The standard equation of a sphere with center $$(h, k, l)$$ and radius $$r$$ is given by the formula:

$$(x-h)^2 + (y-k)^2 + (z-l)^2 = r^2$$

**step2 Substitute the given center into the equation**

The sphere is centered at the point $$(2, 1, 3)$$. So, we can substitute $$h=2$$, $$k=1$$, and $$l=3$$ into the standard equation.

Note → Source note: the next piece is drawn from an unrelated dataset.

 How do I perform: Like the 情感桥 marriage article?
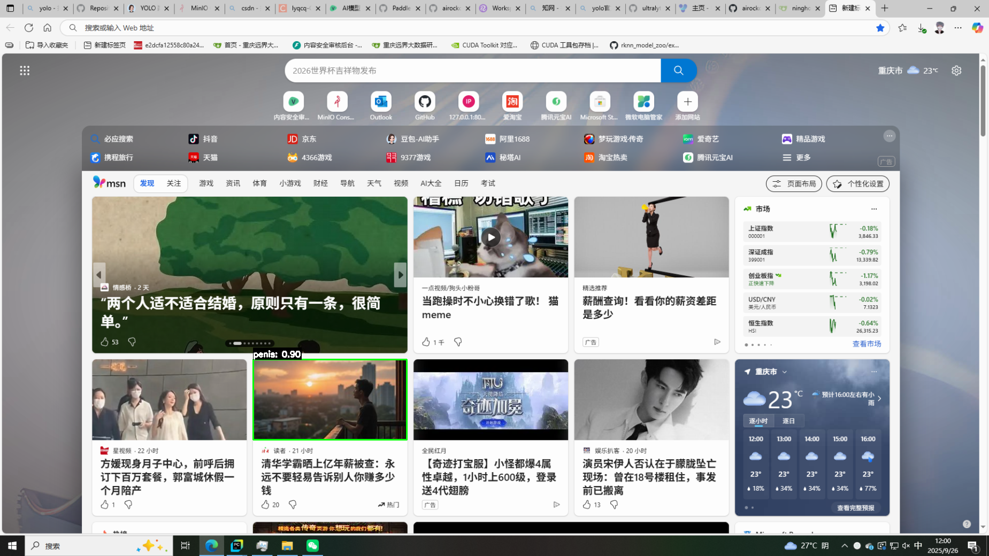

$$(x-2)^2 + (y-1)^2 + (z-3)^2 = r^2$$

**step3 Calculate the radius squared using the given point on the surface**

The point $$(-1, 0, -1)$$ lies on the surface of the sphere. The distance from the center $$(2, 1, 3)$$ to this point is the radius $$r$$. We can calculate $$r^2$$ by substituting the coordinates of the point and the center into the distance formula squared.

$$r^2 = (-1-2)^2 + (0-1)^2 + (-1-3)^2$$

$$r^2 = (-3)^2 + (-1)^2 + (-4)^2$$

$$r^2 = 9 + 1 + 16$$

$$r^2 = 26$$

**step4 Write the final equation of the sphere**

Now substitute the calculated value of $$r^2$$ back into the sphere's equation from Step 2.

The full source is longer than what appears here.